BY ROUBEN KRIKOURIAN
WASHINGTON—Representatives of the Azerbaijani government on Tuesday defended their country’s human rights record against criticisms from U.S. officials and Azeri opposition party members at a hearing organized by the congressional Commission on Security and Co-operation in Europe (U.S. Helsinki Commission).
The hearing was attended by Armenian National Committee of America 2013 Leo Sarkisian intern Knarik Gasparyan.
In the hearings, senior U.S. officials and members of Azerbaijani opposition parties condemned the Azerbaijani government’s undemocratic policies and steady advancement toward increased authoritarianism and expressed concern about the country’s upcoming elections.
Senior State Department Advisor Dr. Paul M. Carter, addressing the human rights record of Azerbaijan, opened his statements by saying that the day’s hearing was not about the Nagorno-Karabakh conflict, but about Azerbaijan’s human rights record.
Carter named intimidation, arrest and persecution of journalists and peaceful political activists and legal restrictions on assembly, the Internet, demonstrations and media as some of the most disconcerting policies of the Azerbaijani government. He also emphasized U.S. distress at the shutting down of the Free Thought University, which was initially sponsored by the U.S. government.
Noting that Azerbaijan’s previous elections did not meet OSCE standards, Carter said, “We want a greater respect for human rights and democratic values.”
Largely echoing the concerns expressed by Carter, State Department Deputy Assistant Secretary for Democracy, Human Rights and Labor Thomas Melia explained that data suggests Azerbaijan does not respect human rights, citing numerous cases of detentions of peaceful activists and political dissidents.
Azerbaijani Ambassador to the United States Elin Suleymanov defied the criticisms against his government, reminding the U.S. officials that Azerbaijan is a strategic partner in energy and security.
Citing statements delivered to Congress by the Armenian-American lobby, Suleymanov complained that Armenians shouldn’t speak on Azerbaijan’s democratic status and pointed a finger at the attempted assassination of a presidential candidate in Armenia’s most recent election.
Following in Suleymanov’s steps, Samad Seyidov, Head of the Azerbaijani Parliament’s International and Inter-Parliamentary Relations Committee, ranted that “the real problem is our neighbor, the real troubled partner is Armenia, where human rights are endangered.”
“If we are talking about Human Rights violations, we should talk about Nagorno-Karabakh,” Seyidov added, saying that he sees his government not as authoritarian but as an increasingly important participant in the region.
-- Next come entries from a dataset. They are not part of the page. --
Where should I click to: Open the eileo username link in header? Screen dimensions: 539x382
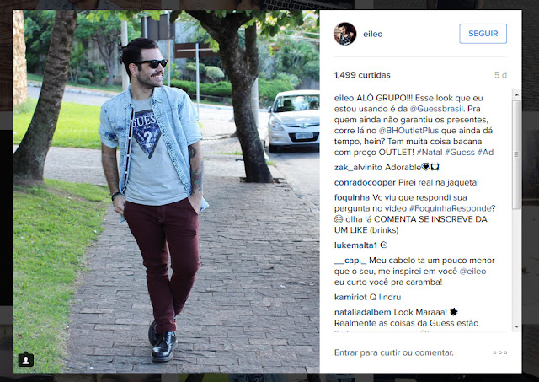click(373, 34)
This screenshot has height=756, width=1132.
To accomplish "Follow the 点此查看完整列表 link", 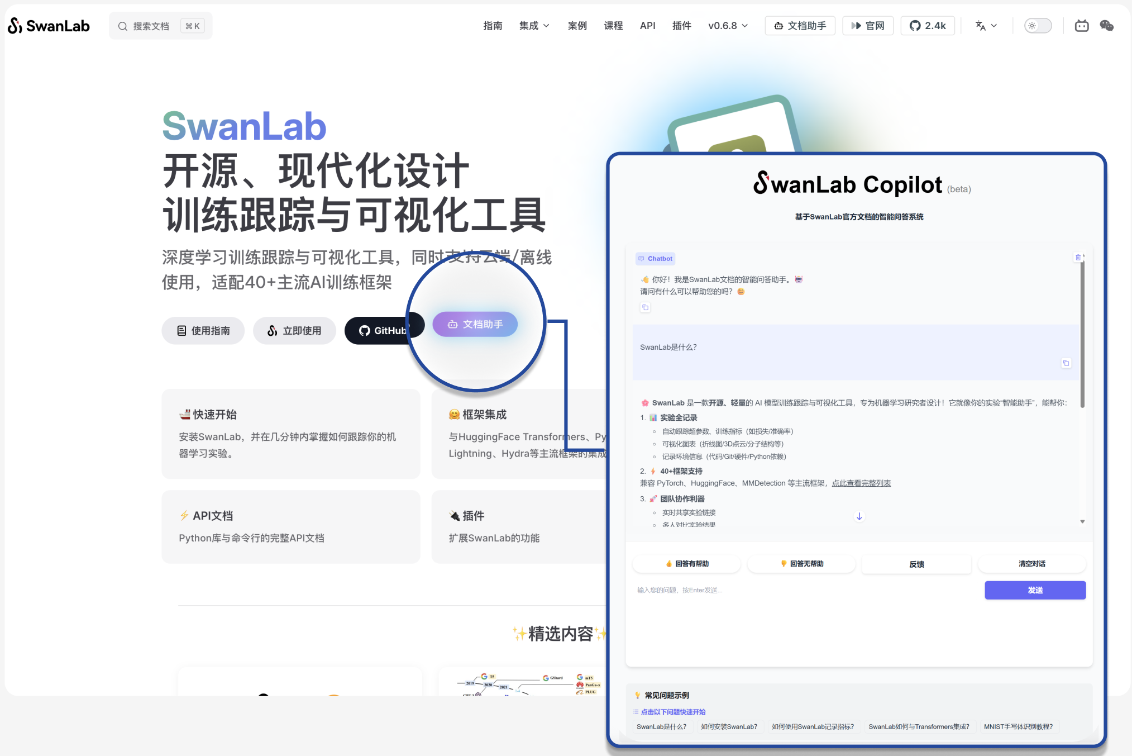I will (861, 483).
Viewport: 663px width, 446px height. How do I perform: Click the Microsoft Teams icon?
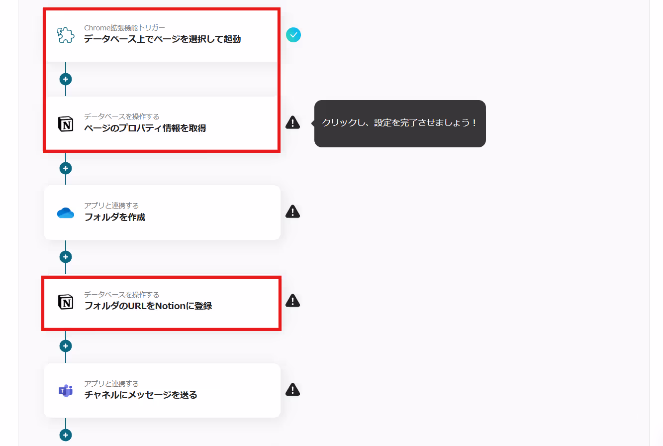coord(66,391)

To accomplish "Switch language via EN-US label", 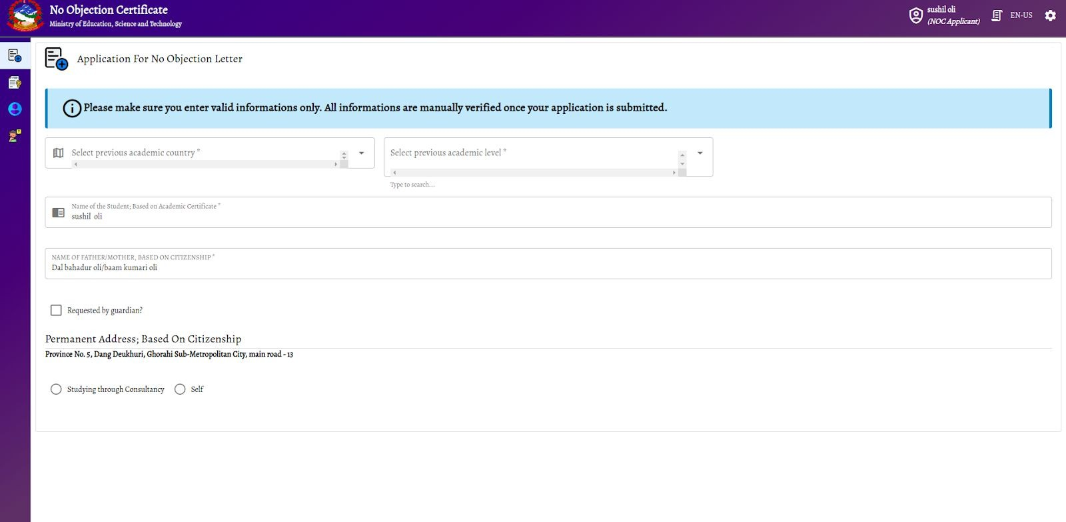I will 1021,15.
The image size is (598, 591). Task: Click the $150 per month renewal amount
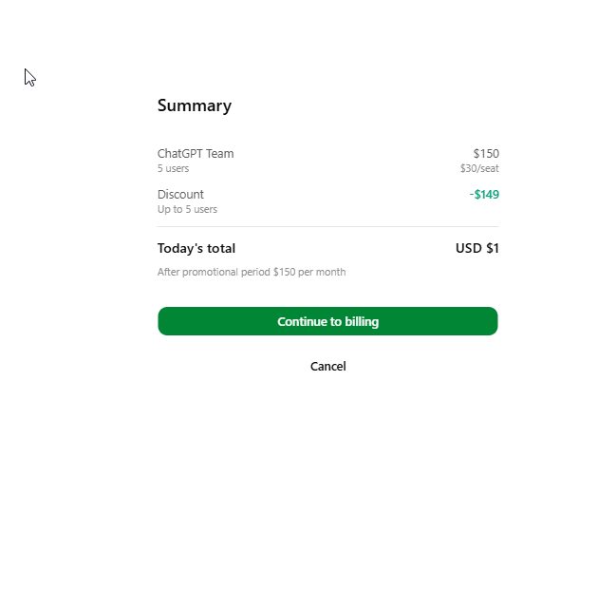tap(309, 272)
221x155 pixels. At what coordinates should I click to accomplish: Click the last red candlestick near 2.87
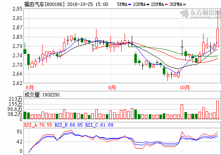click(218, 38)
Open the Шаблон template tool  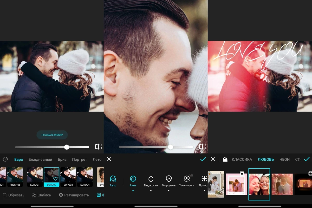click(x=42, y=195)
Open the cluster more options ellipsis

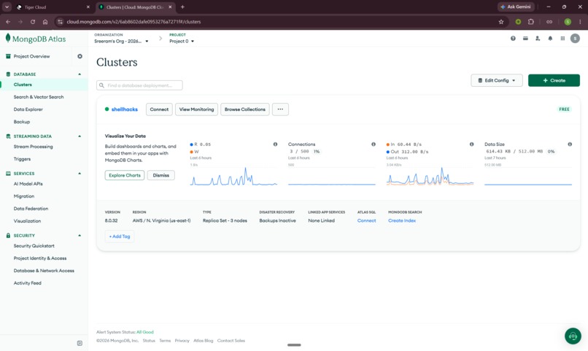coord(280,109)
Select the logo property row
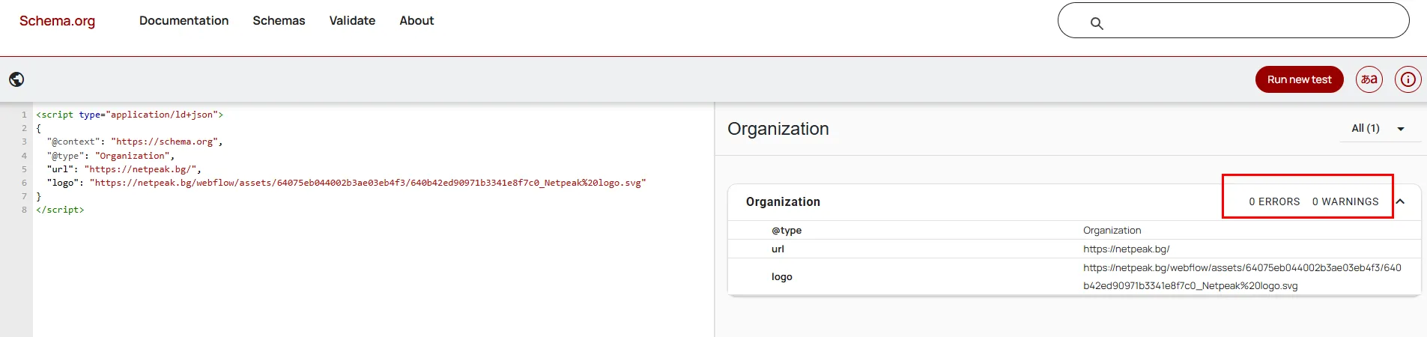The height and width of the screenshot is (337, 1427). pos(782,277)
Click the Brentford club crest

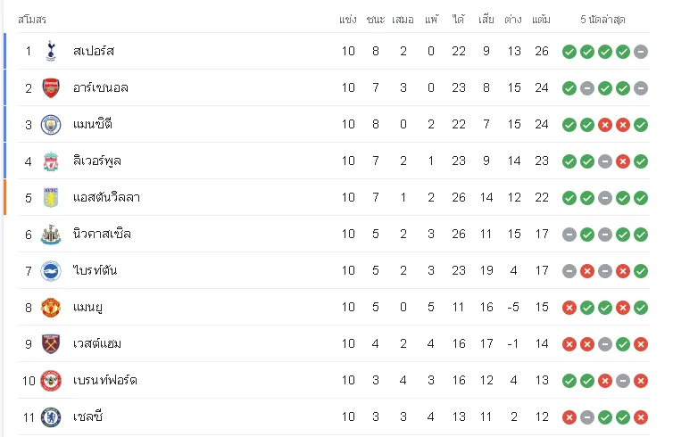click(x=51, y=381)
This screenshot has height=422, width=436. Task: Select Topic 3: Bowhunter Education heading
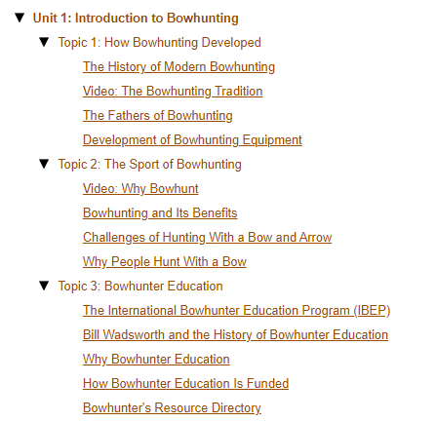point(140,286)
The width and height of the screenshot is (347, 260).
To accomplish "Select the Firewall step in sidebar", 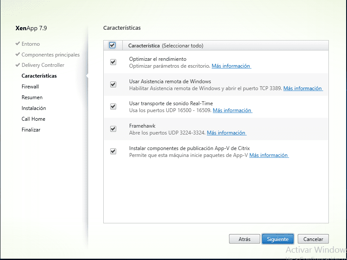I will point(30,86).
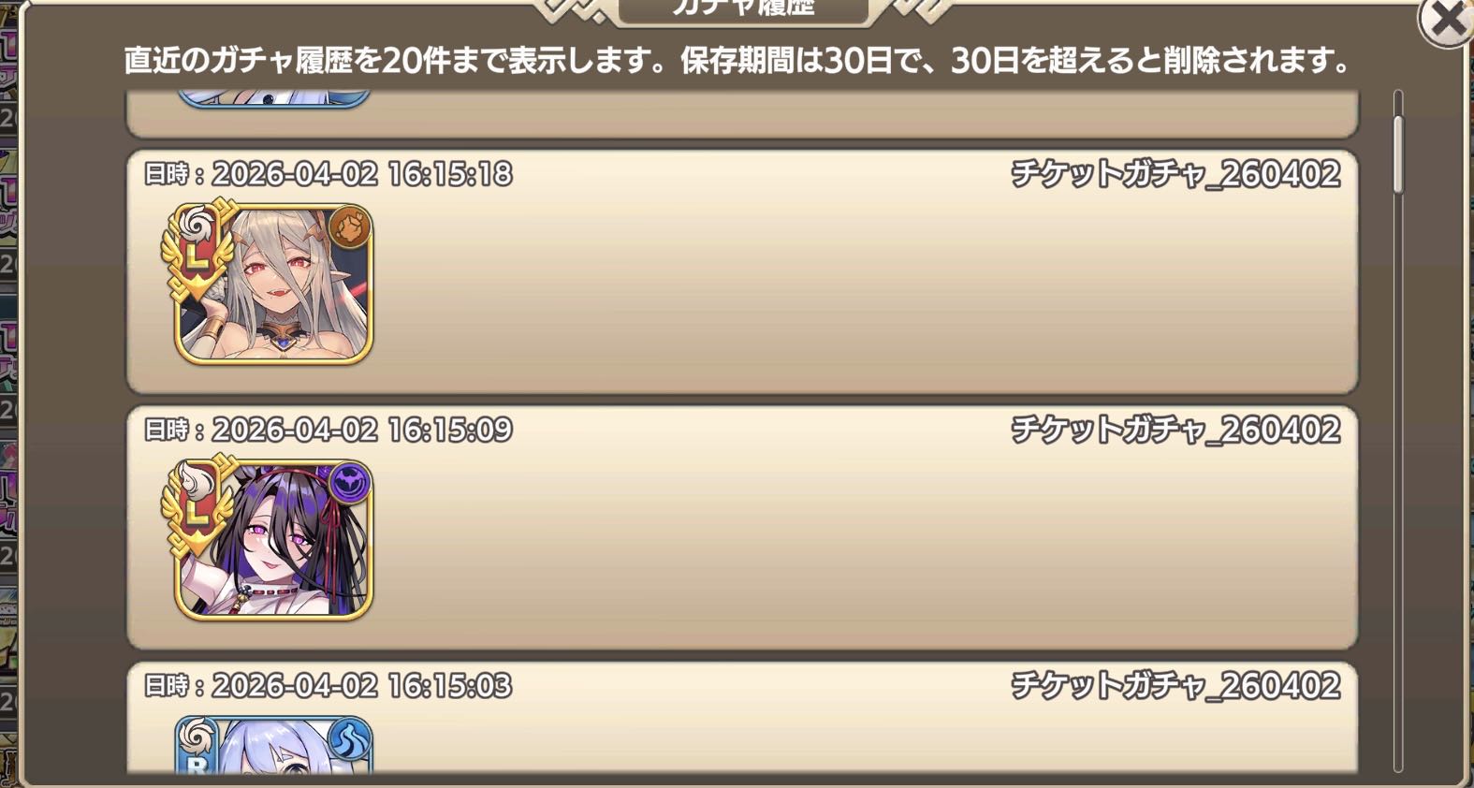Select the lavender-haired R rarity character portrait
Screen dimensions: 1474x788
click(273, 746)
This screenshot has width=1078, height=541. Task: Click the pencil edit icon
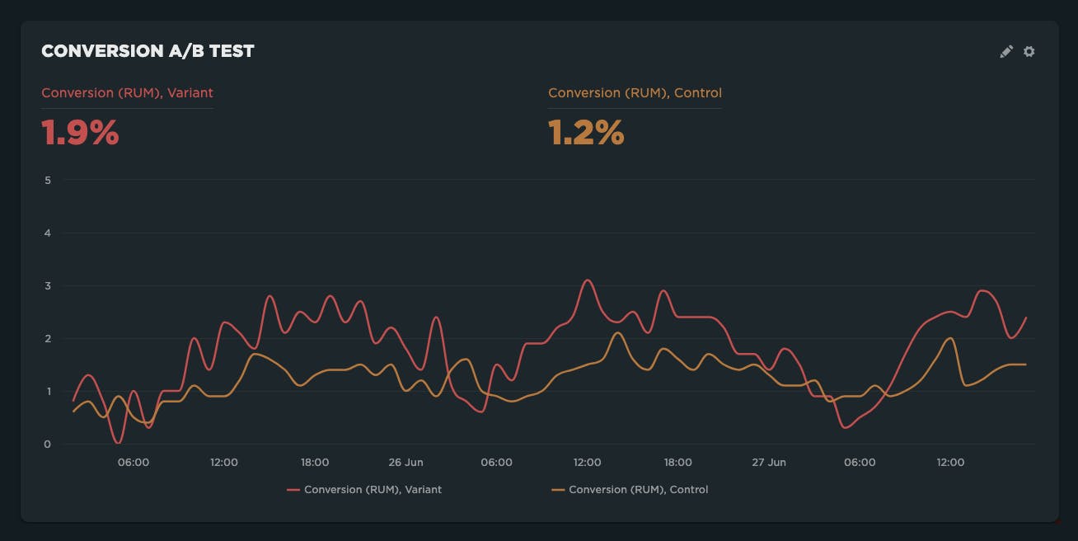tap(1006, 51)
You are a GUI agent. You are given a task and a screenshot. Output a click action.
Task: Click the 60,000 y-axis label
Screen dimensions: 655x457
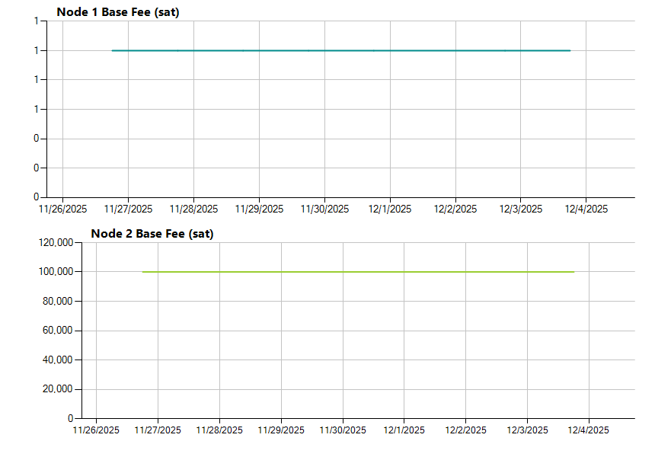pos(57,331)
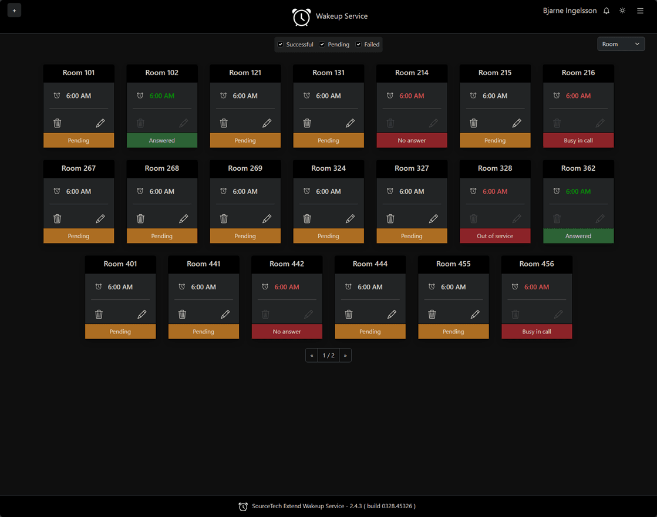Add a new wakeup call with plus button
Screen dimensions: 657x517
coord(15,11)
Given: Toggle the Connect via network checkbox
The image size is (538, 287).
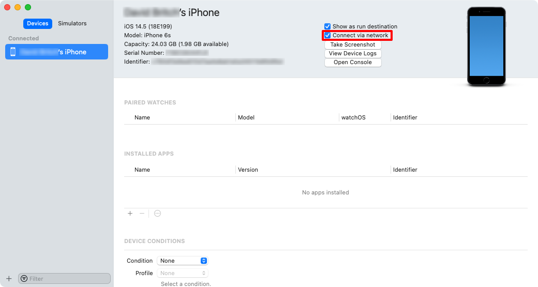Looking at the screenshot, I should point(327,36).
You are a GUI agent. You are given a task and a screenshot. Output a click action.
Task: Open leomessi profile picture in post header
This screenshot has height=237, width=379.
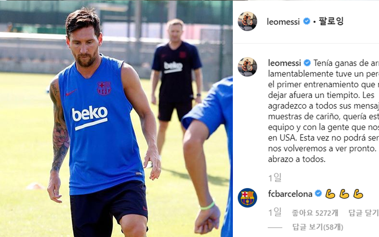coord(247,21)
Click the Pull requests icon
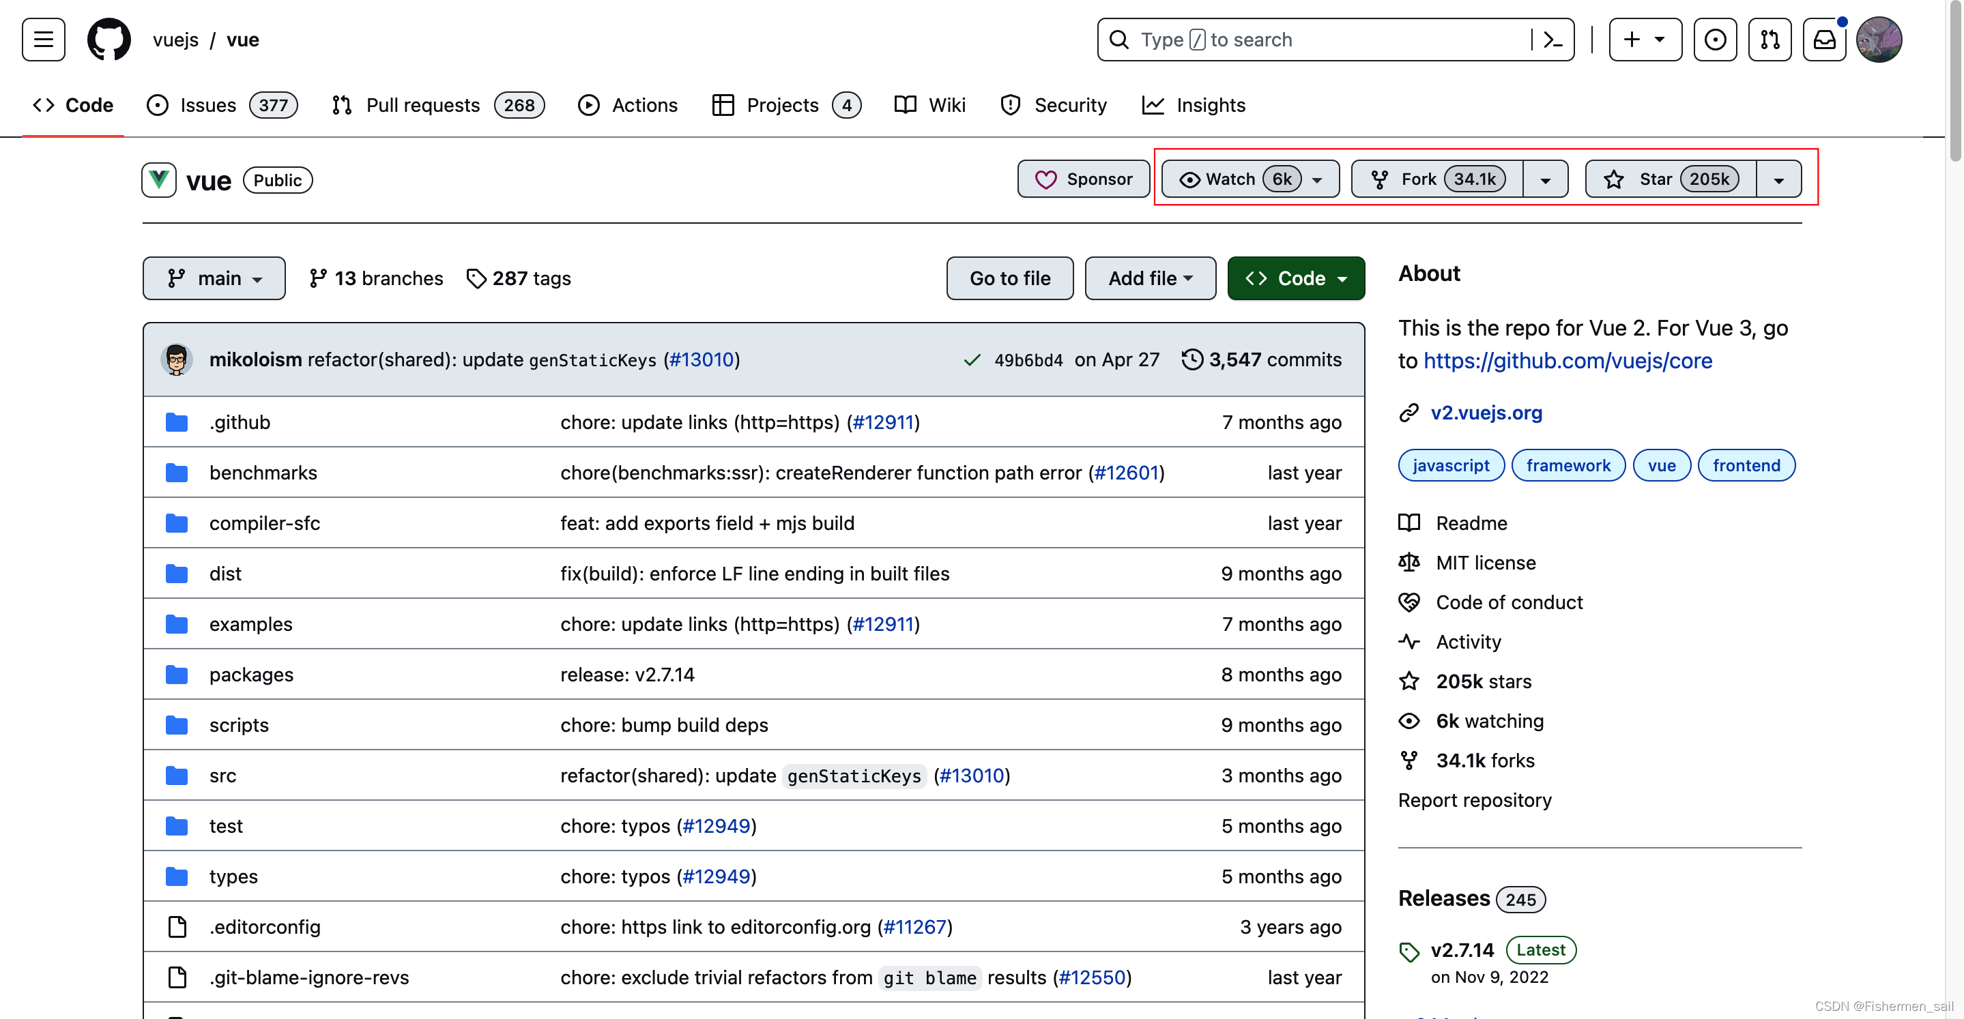1964x1019 pixels. pyautogui.click(x=341, y=104)
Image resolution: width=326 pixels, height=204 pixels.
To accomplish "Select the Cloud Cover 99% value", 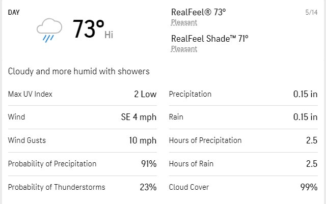I will click(x=309, y=187).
Carter earlier specified, “We are not here to discuss Nagorno-Karabakh, but the decline of democratic values in Azerbaijan.”
Eldar Namazov, the leader of the National Council of Democratic Forces of Azerbaijan opposition party, disputed the government representatives’ dismissals of criticisms, noting that two members of his party were arrested just a day before, while preparing documents for the very hearing at which he was present.
No explanation was given by the Azerbaijani government representatives as to how Armenia’s quantifiably better human rights record and role in the Karabakh conflict had any bearing on Azerbaijan’s failure to provide basic human rights and free elections to its citizens.
Neither was there an explanation provided for the mistreatment of the Azerbaijani author Akram Aylisli, who, along with his family, faced enormous abuse earlier this year after writing a novel, titled Stone Dreams, which spoke sympathetically of Armenians.